Annie sat down, picked up her notebook, and began to write. She jotted down words and phrases that helped to summon the still-imaginary place, God House. It already existed in her mind. A house where you would come alive—what had Daphne said? Annie didn't want to be an actress, like her mother, but she would be a poet. She gripped her pen more tightly and watched as the words spilled across the page.

FIVE

Le Bureau


Perhaps you'd like to look at the photographs while we wait for François. I
expect him soon.”

Paul Valmont was younger than Annie expected. In the cool morning light she could detect flecks of gray in his dark hair, but he was not the aging widower who had occupied her imagination since his phone call. Daphne was right. He was good-looking, but in the French way, with strong features, deeply set eyes, and angles defining his face. His lips were full, capable of dangling the ubiquitous cigarette. He stood behind an elegant antique desk that looked nothing like the sleek modern furniture in the outer office where she had arrived.
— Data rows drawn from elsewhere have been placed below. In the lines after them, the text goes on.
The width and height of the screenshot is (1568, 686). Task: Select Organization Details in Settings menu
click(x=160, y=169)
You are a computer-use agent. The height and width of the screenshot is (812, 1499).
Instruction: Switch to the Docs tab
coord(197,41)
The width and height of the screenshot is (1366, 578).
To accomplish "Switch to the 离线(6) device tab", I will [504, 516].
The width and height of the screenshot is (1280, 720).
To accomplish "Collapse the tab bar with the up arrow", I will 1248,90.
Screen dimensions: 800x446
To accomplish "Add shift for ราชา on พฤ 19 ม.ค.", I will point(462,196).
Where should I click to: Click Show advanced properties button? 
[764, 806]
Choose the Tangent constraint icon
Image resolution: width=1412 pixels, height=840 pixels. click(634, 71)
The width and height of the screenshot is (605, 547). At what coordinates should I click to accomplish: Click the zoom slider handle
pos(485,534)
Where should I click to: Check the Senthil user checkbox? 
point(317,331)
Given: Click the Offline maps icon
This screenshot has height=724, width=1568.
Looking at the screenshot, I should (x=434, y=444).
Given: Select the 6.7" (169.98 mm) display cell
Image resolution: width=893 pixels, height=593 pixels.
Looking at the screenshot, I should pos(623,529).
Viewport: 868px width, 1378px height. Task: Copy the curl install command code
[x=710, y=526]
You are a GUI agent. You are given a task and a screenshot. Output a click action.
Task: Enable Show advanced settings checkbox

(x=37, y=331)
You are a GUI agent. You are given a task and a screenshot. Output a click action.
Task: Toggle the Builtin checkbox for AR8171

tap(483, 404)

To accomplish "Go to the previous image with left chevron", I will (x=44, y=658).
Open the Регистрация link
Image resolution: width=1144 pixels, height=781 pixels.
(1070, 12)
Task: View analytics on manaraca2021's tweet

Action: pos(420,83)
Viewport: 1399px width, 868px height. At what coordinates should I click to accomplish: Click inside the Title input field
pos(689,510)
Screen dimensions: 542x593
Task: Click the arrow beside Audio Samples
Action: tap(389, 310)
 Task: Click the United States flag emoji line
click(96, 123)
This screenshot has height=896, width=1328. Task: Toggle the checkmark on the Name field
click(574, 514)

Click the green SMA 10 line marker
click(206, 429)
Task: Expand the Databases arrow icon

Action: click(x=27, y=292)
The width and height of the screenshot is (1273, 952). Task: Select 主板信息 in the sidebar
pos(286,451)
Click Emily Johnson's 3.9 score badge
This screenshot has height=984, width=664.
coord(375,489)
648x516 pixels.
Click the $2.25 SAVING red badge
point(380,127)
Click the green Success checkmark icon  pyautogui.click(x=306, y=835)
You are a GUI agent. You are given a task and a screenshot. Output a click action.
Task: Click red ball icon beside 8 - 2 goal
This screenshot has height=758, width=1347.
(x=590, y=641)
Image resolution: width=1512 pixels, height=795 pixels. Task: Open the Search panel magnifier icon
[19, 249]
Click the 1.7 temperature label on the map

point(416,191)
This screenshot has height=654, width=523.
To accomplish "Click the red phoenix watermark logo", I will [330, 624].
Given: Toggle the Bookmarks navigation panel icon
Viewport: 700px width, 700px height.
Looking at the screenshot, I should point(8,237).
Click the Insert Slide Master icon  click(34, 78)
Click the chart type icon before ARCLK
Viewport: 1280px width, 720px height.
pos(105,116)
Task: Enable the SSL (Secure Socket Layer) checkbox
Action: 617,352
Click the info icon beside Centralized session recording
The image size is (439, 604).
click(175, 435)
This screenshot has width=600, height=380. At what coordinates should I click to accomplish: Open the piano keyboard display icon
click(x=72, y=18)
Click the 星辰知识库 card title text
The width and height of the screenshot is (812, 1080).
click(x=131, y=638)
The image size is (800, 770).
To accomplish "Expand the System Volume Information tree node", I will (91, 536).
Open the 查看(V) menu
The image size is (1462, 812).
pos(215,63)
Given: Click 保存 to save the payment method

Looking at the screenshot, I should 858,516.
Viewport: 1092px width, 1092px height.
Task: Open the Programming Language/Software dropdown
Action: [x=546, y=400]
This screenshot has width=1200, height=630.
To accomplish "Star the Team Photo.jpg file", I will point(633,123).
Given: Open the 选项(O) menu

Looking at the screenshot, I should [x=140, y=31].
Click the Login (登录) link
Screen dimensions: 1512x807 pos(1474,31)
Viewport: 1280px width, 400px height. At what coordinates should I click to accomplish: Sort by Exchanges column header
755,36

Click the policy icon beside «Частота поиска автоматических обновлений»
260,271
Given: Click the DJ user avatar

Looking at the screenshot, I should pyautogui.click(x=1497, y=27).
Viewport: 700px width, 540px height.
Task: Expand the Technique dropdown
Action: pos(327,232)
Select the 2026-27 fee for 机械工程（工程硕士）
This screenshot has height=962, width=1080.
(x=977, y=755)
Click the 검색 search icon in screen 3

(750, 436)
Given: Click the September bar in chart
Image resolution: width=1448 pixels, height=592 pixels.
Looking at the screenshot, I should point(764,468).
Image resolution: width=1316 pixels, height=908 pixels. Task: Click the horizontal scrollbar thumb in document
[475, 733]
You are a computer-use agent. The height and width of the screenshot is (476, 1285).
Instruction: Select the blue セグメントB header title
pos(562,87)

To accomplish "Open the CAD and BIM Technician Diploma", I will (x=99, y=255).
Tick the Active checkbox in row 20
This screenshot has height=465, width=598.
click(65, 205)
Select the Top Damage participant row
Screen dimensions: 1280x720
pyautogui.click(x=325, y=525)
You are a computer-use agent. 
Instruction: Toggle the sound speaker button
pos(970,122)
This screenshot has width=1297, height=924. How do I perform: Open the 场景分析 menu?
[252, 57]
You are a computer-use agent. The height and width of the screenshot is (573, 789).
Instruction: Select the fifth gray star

Loose papers, stacks of manuscripts, and books covered every inch of the surface, and a fountain pen lay in the crease of an open volume. Black ink markings still appeared wet on the page.

He reached for a well-worn leather portfolio that leaned against the side of his desk. “Let's go over to the table by the window. The light is better. I'm afraid that my desk is never clear.”

“It's a beautiful desk,” she said, noticing the carved legs and delicate inlaid wood along the edge.

“The desk of my father. The business belonged to him as well.” He gestured to the wall of books. “My family has been in the book business for generations.” The shelves on the wall behind him were filled with old leather books, finely tooled gold lettering glimmering on the spines. The shelves within reach of Valmont's desk chair overflowed with more modern volumes in colorful jackets, along with paperback editions squeezed horizontally into every available space.

Valmont pushed aside several manuscripts on the narrow table to make room for the portfolio. Annie stood beside him while he unfastened the worn black ribbon that held the two sides together and revealed a stack of black-and-white photographs separated by sheer creamy vellum sheets. His wide, pale hands shook slightly as he drew back the first page.